(INSTRUCTIONS FOR THE TASK) Copy out every line of the records in which "will" can be found.

(EXERCISE INPUT)
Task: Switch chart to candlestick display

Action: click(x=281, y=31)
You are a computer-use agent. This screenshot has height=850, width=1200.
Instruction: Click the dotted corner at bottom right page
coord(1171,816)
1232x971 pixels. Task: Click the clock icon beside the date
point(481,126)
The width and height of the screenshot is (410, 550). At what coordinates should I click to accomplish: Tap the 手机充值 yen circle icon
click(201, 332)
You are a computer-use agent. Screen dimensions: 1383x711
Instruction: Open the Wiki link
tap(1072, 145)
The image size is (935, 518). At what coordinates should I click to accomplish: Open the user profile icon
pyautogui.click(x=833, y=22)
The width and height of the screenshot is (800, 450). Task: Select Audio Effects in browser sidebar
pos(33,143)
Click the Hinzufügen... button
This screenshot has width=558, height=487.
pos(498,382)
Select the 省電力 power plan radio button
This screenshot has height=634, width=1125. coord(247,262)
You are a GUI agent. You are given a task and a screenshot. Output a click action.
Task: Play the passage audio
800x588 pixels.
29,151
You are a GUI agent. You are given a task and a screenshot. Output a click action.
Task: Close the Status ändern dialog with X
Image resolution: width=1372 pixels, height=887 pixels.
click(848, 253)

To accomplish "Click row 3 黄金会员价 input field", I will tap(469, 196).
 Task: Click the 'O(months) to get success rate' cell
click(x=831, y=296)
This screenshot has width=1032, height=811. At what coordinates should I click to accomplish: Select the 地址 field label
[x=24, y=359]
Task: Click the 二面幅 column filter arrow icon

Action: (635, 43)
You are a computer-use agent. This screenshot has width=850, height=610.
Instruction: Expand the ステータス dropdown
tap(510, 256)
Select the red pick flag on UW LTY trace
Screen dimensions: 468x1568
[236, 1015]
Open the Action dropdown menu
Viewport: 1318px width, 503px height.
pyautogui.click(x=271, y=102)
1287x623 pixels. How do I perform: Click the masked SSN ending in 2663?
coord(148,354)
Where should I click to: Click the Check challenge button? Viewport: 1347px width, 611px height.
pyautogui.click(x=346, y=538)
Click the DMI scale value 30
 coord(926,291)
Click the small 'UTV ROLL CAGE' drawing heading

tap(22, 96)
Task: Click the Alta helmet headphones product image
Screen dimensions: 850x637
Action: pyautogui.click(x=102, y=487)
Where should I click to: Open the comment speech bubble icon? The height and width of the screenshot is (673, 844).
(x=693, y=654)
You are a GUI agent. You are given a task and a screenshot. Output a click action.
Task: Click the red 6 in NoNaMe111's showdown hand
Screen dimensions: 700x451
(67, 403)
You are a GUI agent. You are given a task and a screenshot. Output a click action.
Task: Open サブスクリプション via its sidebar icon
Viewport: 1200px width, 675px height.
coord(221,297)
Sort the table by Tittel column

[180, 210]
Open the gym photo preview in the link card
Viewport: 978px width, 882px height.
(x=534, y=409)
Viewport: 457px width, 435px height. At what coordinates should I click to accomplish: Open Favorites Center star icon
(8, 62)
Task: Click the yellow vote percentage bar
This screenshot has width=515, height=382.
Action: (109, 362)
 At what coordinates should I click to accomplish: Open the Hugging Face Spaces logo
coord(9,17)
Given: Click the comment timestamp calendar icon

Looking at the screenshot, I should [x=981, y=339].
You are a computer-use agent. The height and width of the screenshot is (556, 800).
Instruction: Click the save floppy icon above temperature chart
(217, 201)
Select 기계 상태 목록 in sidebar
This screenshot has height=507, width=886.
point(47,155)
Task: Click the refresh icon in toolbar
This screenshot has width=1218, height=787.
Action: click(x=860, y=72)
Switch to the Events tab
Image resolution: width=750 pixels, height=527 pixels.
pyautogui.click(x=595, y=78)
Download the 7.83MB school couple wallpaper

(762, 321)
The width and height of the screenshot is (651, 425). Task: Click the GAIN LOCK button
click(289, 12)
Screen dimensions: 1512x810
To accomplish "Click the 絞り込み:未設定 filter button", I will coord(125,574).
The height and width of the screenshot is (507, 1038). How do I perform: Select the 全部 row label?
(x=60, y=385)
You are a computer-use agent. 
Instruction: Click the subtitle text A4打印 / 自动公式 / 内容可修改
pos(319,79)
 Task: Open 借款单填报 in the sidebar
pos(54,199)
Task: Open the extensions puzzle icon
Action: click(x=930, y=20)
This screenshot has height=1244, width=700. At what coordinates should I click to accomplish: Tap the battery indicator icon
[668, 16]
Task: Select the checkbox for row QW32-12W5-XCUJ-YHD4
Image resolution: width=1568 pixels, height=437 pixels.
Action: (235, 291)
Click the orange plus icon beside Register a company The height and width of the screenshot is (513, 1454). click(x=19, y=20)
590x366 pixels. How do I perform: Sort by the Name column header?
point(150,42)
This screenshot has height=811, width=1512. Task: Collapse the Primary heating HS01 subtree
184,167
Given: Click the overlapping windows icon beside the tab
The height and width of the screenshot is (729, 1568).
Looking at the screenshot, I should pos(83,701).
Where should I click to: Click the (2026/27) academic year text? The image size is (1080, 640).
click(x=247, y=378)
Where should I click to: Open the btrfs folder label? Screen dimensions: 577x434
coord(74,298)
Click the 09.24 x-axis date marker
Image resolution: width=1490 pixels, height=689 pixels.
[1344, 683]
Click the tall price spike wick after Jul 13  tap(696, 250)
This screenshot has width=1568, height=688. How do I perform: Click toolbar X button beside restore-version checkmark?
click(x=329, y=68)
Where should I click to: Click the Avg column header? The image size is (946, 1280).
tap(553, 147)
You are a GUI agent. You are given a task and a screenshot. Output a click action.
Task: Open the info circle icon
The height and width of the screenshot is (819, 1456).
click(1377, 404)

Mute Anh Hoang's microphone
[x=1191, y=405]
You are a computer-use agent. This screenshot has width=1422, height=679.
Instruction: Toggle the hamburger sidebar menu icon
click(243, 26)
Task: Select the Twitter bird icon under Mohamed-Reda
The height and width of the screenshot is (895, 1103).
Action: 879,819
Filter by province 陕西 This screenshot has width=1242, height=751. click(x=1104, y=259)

(FINAL ANSWER)
To accomplish "Click row 3 黄金会员价 input field", I will tap(469, 196).
To accomplish "Click the 絞り込み:未設定 filter button", I will coord(125,574).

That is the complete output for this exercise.